Craft beer is back on the 2016 legislative agenda in Georgia.
A forthcoming bill, drafted by Rep. Ron Stephens (R-Savannah), could be introduced as early as next week and include favorable changes to the way small beer and spirits producers operate.
Though unfinished, the bill is expected to address brewery tours, retail allowances and food service permits, according to Stephens, who was reached by Brewbound.
“We thought we got everything that we needed last year when we passed a bill that allowed the brewers to give away samples with tours,” Stephens said.
Craft brewers scored a small victory last July when Senate Bill 63 (SB 63), dubbed the “Beer Jobs Bill,” was signed into law. The bill gave breweries the ability to charge varying fees for tours and provide patrons with up to 72 oz. of beer for off-premise consumption, something small producers had not been permitted to offer previously.
Shortly after the bill was signed into law, however, the Georgia Department of Revenue issued a bulletin contradicting the ruling and restricting breweries’ ability to operate under the newly issued changes.
“This year, we are coming back to see if we can do three things,” Stephens told Brewbound.
At the top of that list, Stephens said, is giving brewers and distillers the opportunity for direct sales following facility tours. There will likely be restrictions based on brewery size, he added.
“Potentially, we are talking about an unlimited amount of direct sales,” he said. “We have both sides talking and I think we have the ear of the Department of Revenue.”
The current draft also includes language that allows alcohol manufacturers the opportunity to sell food to tourgoers, a component that Stephens characterized as a “no brainer.”

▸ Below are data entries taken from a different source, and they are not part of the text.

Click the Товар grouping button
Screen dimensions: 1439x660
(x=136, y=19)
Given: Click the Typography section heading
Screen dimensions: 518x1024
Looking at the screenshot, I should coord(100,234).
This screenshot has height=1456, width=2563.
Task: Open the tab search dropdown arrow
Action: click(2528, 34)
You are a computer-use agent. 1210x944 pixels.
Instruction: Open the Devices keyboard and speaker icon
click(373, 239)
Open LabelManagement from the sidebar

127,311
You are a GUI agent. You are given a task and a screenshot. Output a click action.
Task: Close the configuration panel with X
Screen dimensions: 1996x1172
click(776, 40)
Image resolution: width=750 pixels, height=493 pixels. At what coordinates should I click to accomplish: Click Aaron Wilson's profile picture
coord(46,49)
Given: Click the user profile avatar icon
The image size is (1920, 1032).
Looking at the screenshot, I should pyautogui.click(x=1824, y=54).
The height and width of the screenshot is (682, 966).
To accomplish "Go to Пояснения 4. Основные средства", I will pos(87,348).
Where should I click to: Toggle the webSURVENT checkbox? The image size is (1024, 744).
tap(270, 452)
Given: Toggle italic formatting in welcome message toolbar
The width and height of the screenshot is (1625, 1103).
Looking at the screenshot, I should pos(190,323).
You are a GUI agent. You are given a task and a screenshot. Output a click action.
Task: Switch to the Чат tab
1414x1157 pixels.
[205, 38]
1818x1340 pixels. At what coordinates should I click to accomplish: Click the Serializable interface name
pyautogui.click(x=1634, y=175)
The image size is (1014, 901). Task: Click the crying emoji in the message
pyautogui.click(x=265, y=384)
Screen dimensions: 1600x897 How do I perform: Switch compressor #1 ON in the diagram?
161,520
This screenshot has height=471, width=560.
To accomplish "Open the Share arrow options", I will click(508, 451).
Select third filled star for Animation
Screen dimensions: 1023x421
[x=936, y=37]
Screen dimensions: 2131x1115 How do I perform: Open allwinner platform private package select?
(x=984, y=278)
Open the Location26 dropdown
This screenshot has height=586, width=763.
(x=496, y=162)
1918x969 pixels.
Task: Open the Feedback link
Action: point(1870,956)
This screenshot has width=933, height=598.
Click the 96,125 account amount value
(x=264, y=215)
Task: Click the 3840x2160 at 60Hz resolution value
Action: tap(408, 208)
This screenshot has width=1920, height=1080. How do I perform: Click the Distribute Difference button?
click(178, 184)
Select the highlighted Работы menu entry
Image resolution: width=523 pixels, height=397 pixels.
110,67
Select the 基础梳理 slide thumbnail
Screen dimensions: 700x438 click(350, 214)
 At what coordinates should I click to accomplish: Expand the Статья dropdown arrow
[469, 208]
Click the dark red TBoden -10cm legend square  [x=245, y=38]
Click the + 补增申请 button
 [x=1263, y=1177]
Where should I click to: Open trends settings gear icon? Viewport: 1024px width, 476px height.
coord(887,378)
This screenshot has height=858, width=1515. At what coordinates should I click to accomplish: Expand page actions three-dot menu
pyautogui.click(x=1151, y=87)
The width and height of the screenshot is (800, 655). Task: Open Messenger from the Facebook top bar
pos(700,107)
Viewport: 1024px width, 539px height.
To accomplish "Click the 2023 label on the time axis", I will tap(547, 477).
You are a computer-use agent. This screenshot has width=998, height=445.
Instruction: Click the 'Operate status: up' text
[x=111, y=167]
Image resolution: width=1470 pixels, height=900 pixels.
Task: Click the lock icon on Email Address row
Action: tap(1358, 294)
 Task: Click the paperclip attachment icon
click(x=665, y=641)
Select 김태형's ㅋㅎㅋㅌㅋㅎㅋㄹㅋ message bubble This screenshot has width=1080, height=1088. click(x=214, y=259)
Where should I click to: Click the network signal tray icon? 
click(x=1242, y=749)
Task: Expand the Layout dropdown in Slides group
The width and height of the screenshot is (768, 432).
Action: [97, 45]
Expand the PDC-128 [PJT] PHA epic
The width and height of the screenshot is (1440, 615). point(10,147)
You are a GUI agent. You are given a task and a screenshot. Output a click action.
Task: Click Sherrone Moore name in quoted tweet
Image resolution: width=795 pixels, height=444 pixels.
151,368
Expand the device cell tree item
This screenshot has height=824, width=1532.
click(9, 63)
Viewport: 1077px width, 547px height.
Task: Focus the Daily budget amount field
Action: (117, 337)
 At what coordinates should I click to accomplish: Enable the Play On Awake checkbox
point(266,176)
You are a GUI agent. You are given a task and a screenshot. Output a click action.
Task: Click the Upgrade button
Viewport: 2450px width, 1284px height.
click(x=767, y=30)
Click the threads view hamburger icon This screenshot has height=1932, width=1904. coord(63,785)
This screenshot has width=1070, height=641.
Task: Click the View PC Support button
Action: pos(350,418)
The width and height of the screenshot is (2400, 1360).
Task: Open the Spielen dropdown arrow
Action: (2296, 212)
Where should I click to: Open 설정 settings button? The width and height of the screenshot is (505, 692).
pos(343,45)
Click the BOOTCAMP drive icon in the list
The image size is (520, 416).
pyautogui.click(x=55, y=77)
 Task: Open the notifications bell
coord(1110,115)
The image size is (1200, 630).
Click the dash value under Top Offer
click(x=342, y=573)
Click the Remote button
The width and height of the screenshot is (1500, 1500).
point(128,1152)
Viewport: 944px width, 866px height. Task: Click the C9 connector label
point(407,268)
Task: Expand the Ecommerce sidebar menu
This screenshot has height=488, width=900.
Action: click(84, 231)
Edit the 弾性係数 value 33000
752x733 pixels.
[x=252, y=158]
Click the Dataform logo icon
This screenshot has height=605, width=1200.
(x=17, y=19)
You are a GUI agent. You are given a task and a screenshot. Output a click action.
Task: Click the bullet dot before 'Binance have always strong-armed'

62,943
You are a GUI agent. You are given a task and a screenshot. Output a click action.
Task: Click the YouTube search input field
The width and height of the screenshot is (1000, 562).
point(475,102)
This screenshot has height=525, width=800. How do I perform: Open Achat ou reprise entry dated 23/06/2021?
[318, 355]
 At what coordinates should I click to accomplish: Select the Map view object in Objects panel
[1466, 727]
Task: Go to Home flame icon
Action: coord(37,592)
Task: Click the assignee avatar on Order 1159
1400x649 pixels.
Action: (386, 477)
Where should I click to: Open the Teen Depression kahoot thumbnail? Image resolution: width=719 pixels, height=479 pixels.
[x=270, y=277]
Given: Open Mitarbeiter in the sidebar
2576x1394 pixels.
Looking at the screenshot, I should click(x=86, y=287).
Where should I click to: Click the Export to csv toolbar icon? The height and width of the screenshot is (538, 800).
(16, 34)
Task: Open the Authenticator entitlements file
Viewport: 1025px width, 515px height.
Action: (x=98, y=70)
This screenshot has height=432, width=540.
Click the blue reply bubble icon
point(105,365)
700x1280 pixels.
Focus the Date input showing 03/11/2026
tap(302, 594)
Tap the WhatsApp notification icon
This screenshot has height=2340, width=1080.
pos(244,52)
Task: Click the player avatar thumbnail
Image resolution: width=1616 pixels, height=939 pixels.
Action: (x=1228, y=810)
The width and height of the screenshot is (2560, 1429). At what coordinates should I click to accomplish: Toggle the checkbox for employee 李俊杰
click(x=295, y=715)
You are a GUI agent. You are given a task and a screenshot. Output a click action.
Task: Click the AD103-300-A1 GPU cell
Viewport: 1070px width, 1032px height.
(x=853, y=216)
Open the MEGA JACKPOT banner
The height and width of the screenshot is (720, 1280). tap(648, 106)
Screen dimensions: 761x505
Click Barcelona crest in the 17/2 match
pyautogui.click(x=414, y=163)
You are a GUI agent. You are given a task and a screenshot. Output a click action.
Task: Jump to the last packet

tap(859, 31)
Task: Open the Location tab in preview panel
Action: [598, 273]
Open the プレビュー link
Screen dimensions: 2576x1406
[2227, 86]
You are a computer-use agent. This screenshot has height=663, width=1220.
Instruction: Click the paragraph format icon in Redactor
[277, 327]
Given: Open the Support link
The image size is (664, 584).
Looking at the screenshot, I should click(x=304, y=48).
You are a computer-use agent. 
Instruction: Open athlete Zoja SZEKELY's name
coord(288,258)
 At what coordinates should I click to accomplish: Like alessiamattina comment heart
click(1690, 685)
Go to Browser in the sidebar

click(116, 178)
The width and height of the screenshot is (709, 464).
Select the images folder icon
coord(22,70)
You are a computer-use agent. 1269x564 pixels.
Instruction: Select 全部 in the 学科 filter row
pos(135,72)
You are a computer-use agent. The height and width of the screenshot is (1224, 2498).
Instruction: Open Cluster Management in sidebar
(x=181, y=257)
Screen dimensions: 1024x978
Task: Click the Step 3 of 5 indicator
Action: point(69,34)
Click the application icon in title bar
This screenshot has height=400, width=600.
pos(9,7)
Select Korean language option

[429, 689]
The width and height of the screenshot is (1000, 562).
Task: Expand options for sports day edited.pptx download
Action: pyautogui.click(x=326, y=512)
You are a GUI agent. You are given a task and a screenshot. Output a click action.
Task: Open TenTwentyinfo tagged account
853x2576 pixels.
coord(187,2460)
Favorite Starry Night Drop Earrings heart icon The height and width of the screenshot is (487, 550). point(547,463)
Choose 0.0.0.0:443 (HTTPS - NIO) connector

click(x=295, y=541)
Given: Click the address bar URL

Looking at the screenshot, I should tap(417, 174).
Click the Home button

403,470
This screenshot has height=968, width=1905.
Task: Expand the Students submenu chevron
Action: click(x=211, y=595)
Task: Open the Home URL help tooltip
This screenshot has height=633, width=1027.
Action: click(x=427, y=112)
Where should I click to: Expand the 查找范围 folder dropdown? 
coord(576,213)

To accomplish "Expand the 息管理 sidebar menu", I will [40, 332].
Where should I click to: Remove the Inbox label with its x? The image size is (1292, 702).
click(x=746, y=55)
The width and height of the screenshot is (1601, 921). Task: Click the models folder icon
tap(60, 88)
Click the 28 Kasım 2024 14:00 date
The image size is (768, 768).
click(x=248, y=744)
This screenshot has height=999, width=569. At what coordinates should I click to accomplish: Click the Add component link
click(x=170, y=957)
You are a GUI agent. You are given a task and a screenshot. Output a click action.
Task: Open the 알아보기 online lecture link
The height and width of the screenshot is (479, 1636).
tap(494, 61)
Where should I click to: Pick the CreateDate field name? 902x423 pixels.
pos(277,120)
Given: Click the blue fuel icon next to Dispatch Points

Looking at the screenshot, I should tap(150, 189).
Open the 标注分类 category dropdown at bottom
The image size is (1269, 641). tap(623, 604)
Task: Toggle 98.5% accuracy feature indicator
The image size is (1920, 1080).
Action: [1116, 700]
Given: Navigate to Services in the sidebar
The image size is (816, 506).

In addition, the bill would grant brewers and distillers more freedom when promoting the retail availability of their products. Currently, in-state manufacturers are not permitted to reference specific outlets that carry their products. Instead, they are only allowed to refer to the broader channels — grocery stores, convenience stores, bars & restaurants — where their products are sold.
An article filed yesterday by the Atlanta Journal-Constitution also indicated that the bill could include language permitting brewers and distillers to operate up to five additional retail outposts — described by the outlet as “tasting rooms” — where they could both sample and sell their products.
Stephens did not directly address this particular component of the bill, but said a second and yet-to-be released draft is already in the works.
In that draft, additional language that would alter current franchise protections granted to beer wholesalers — something the AJC article also said would be included in the bill — will likely be omitted, Stephens said.
A Convoluted Past
News of the bill comes after a tumultuous 2015 filled with many legislative ups and downs for small brewers.
Last April, Georgia lawmakers passed a stripped down version of the “Beer Jobs Bill,” which was originally introduced by State Sen. Hunter Hill (R-Smyrna) in January and aimed to repeal the ban prohibiting brewpubs from selling beer to go while also giving production breweries the right to sell beer direct to consumers for both on- and off-premise consumption, rather than give it away for free as a sample or part of a tour package.
Though brewers had pushed for the ability to sell up to 72 ounces of beer per person for on-premise consumption and 144 oz. of packaged product to go, the approved edition of SB 63 allowed patrons to consume no more than 36 oz. of beer on-site and leave with 72 oz. of packaged beer for off-premise consumption (provided that the recipient went through a paid tour of the brewery). Under these conditions, the beer would be considered a “souvenir” given at the end of the guided experience.
The new allowance came as an expanded benefit to brewers’ right to serve beer for on-premise consumption as part of a tour. Previously brewers had been able to provide up to 32 oz. of on-site samples.
The new law also gave breweries the right to set varying rates for tours based on consumers’ choice of souvenir.
But in late September, the Department of Revenue back-tracked on the variable price rate allowance, issuing a bulletin requiring brewers to charge consumers a daily fixed-rate for tours regardless of the chosen souvenir.
While some suppliers still provide visitors with product for both on-and off-premise consumption, others have chosen to skip to-go “souvenirs” entirely. It’s a move that helps small companies avoid losses while not shortchanging visitors who only wanted to drink on-site samples.
“At first we were all under impression that you could have different prices depending on what souvenir would be at the end,” said Elyse Moore, a spokeswoman with Marietta-based Red Hare Brewing, “When they reformed the law we just went back to how we used to do things and we stopped offering the to-go option entirely.”
Moore said several other craft breweries have since followed suit.
Then in November, a lengthy report filed by AJC claimed that DOR officials gave preferential treatment to the Georgia Beer Wholesalers Association — a group that has historically opposed changes benefiting small brewers — giving distributors advance notice that it was working on the “controversial regulation the agency issued in September.”
If the DOR withdraws the bulletin, Stephens said, the new bill would likely be altered again.
“We would pare it down,” he said.
Brewbound will continue to follow this story as it develops.